A professor once told me, People with a lot of rituals in their lives get more out of life. I didn’t agree with him then because I was young, a graduate student, and longing for spontaneity. But I’m older now (much older) and I’m more receptive to his comment.
Writers have lots of rituals. We tend to be a superstitious bunch and we call our superstitions rituals or ways of organizing time, but, really, these are superstitions. Most writers know about the rabbit’s foot Hemingway carried in his pocket, or John Cheever’s daily ritual of dressing in a suit and going to the office with the other businessmen. But I only recently learned that Jack Kerouac lit a candle every day. A.S. Byatt writes surrounded by her special collections of paper weights, snail shells, and other things; and Isabel Allende begins each book on the same day, January 8, because that’s when she began her incredibly successful first novel The House of Spirits. Edith Sitwell began her writing day by lying in a coffin, and Carson McCullers donned her lucky sweater whenever she wrote. Friedrich Schiller kept rotten apples in his desk drawer. Alexander Dumas pere used different colored paper depending on the genre—blue for fiction, pink for nonfiction, and yellow for poetry. (I don’t know about the yellow, but I think he’s right about the colors for fiction and nonfiction, and I know there’s scientific backup for this—somewhere.)

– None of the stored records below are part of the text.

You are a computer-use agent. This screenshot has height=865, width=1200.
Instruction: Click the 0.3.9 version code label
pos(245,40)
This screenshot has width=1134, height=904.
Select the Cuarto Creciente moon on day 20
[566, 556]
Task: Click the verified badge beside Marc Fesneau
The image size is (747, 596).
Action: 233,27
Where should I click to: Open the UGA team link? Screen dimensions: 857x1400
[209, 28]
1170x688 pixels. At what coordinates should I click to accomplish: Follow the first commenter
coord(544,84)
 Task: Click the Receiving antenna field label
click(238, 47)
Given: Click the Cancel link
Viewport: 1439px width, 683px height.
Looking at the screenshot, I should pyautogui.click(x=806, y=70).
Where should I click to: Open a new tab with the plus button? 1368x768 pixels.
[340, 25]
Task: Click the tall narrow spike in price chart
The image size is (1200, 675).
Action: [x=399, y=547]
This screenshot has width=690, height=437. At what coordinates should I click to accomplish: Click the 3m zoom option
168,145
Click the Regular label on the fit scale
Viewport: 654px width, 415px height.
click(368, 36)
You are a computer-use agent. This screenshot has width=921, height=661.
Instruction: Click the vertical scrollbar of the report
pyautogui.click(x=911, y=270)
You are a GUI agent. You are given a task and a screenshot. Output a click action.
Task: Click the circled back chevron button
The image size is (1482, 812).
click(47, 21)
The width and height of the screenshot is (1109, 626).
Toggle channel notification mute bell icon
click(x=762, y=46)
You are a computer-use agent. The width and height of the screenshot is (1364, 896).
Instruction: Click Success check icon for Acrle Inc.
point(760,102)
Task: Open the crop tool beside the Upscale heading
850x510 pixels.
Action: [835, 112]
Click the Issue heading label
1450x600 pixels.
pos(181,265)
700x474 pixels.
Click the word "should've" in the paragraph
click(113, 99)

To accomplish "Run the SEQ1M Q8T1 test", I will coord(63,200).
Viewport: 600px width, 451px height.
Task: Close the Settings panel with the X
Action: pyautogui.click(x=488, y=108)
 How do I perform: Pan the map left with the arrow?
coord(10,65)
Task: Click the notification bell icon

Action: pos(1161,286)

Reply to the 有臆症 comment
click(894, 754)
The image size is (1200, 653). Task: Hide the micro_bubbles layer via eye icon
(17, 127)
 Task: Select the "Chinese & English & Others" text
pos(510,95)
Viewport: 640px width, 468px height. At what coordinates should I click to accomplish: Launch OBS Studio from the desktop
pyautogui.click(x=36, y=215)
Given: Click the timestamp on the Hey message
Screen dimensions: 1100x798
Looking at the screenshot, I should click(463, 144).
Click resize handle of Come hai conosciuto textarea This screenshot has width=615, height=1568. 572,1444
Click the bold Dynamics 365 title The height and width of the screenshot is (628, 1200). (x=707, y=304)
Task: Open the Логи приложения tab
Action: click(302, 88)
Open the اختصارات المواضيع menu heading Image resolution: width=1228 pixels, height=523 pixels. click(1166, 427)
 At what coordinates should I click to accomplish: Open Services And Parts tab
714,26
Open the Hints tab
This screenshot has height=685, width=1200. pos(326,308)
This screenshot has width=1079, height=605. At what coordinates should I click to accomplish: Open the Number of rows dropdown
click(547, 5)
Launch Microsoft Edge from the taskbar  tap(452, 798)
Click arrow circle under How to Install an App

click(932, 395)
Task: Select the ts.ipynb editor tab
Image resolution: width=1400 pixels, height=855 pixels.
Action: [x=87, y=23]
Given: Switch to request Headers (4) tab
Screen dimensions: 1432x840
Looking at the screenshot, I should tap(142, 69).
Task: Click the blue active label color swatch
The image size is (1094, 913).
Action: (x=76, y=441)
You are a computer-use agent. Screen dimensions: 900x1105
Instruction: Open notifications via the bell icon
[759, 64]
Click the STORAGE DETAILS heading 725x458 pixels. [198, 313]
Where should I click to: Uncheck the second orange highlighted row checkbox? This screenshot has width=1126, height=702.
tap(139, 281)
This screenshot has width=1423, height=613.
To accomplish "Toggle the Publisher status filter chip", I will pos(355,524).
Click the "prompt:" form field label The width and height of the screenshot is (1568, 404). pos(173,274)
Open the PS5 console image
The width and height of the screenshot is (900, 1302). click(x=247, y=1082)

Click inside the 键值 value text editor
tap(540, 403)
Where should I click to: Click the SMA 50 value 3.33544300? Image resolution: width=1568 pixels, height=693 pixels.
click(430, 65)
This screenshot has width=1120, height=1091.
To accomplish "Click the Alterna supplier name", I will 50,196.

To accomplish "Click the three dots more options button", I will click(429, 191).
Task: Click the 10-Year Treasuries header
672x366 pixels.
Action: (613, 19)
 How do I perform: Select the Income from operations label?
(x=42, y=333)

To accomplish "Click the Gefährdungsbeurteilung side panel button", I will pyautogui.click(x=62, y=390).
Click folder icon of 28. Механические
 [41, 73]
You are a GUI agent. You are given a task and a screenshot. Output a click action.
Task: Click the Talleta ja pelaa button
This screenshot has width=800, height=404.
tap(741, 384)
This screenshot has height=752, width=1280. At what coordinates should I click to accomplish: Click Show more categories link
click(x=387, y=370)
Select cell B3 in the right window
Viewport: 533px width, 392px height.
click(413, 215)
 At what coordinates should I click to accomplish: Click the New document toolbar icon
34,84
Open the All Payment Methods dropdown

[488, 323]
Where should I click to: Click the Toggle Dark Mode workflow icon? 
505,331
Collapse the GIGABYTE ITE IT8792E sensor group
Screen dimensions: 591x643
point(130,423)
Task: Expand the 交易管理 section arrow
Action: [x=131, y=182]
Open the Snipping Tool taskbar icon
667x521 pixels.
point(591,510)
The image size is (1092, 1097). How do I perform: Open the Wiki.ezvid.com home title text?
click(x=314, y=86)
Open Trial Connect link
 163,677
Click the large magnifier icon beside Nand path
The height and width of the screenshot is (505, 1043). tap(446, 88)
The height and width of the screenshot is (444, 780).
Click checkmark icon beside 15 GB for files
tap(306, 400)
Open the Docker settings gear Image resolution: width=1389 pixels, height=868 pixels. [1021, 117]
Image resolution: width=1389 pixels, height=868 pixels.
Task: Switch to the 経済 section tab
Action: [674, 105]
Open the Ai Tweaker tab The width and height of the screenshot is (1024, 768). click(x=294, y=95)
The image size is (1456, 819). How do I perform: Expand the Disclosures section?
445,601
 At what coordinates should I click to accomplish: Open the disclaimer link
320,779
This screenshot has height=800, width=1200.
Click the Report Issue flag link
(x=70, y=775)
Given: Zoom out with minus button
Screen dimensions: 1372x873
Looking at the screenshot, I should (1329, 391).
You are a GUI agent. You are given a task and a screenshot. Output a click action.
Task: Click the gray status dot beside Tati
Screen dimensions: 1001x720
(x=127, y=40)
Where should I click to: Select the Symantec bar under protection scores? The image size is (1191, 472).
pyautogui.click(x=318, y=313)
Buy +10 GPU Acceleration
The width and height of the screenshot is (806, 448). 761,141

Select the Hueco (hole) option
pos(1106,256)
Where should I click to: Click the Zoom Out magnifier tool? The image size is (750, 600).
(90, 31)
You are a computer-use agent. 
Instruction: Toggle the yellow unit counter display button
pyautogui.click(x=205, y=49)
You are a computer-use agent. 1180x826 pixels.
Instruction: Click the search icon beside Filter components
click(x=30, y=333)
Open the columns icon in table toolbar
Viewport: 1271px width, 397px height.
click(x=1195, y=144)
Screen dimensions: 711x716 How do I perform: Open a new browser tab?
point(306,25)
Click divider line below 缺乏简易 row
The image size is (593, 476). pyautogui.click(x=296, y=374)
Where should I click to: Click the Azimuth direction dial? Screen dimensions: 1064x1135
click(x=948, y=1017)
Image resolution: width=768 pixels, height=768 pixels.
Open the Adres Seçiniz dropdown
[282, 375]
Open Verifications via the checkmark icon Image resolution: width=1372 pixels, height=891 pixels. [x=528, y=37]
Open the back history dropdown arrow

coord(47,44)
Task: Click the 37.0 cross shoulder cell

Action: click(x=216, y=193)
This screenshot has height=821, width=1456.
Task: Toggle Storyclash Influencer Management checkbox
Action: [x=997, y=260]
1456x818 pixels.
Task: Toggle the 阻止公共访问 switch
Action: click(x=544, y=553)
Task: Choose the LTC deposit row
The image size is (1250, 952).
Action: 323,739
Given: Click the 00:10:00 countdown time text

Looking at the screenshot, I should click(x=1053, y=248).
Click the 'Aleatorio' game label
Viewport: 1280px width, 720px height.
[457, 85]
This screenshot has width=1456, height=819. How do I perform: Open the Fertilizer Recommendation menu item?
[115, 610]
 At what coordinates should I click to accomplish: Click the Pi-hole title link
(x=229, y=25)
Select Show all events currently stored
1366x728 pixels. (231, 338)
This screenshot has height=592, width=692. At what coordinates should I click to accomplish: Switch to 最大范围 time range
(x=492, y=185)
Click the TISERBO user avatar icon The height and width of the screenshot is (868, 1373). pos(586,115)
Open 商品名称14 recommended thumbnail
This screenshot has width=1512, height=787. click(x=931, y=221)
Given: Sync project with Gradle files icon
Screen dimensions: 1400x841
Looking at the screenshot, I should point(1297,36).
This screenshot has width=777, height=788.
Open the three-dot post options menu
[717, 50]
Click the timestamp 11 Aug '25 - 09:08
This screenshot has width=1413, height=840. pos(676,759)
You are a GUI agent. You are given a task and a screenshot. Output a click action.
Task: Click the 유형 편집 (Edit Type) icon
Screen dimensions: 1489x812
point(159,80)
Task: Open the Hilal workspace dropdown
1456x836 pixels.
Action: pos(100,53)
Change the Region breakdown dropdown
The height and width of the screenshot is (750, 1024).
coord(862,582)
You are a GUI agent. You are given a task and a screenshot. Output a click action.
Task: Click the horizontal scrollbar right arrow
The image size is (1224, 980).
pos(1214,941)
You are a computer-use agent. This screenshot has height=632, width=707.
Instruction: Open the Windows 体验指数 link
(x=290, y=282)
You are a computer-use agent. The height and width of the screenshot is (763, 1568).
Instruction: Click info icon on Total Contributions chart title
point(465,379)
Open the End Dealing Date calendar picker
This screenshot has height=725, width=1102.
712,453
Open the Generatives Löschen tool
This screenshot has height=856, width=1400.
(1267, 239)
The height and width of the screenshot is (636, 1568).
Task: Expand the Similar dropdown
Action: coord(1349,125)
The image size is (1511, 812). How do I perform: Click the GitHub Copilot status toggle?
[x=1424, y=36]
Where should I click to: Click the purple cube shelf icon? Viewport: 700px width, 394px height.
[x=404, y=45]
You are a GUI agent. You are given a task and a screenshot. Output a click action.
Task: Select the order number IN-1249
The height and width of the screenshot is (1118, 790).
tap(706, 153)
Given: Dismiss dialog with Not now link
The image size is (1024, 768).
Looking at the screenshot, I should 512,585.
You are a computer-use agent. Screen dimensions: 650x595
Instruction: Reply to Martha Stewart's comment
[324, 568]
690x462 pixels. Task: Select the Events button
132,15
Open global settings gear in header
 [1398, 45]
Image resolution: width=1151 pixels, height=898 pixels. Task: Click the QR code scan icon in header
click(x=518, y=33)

I am not immune to this need to trick the Universe into being the wind at my back. I like to clear my desk before I begin a new work of fiction or nonfiction—tidy things up, file papers, finish lingering correspondence, pay all the bills I can find. I rearrange (by half an inch or so) the artifacts from India I keep on shelves nearby.
Part of this is procrastination, part is liking to see a clear path ahead for at least a few days, and part is trying to convince the universe that I’m here and I’m ready. At the end of a project I like to do a general cleaning of desk and drawers and files, even if they have nothing to do with the writing project. (You’d think my little home would be tidy and excessively neat, but you’d be wrong.) I think this is a way of getting rid of those dark spirits that hang around a story just waiting to see it go off a cliff. Add to this the need to write with only certain kinds of pens, the need to use only certain notebooks when I’m traveling and taking notes, and the need to structure time for other tasks in certain ways and you begin to wonder how I or any other writer can ever get anything done.
Do you have tools that seem to make your work flow better? Are there rituals or practices you rely on to get your words on paper? Let me know and I’ll add them to my growing list of what writers need to do their work.
How fun to read about all those writers and their habits. I certainly don't lie in a coffin before I start writing, but I do turn off the radio and the Internet. If I need to research something on the web or in the library, I type [CHECK THIS] and keep on writing. I like a clear desk, too, but it doesn't always stay clear.
ReplyDeleteEdith, I have yet to meet a writer who wants the desk messy before beginning but I'm sure there is at least one out there. We want no distractions when we decide to go off and live in another world.
ReplyDeleteI absolutely must check my e-mail before starting any other projects. If I try to skip that step, I can't focus on other work.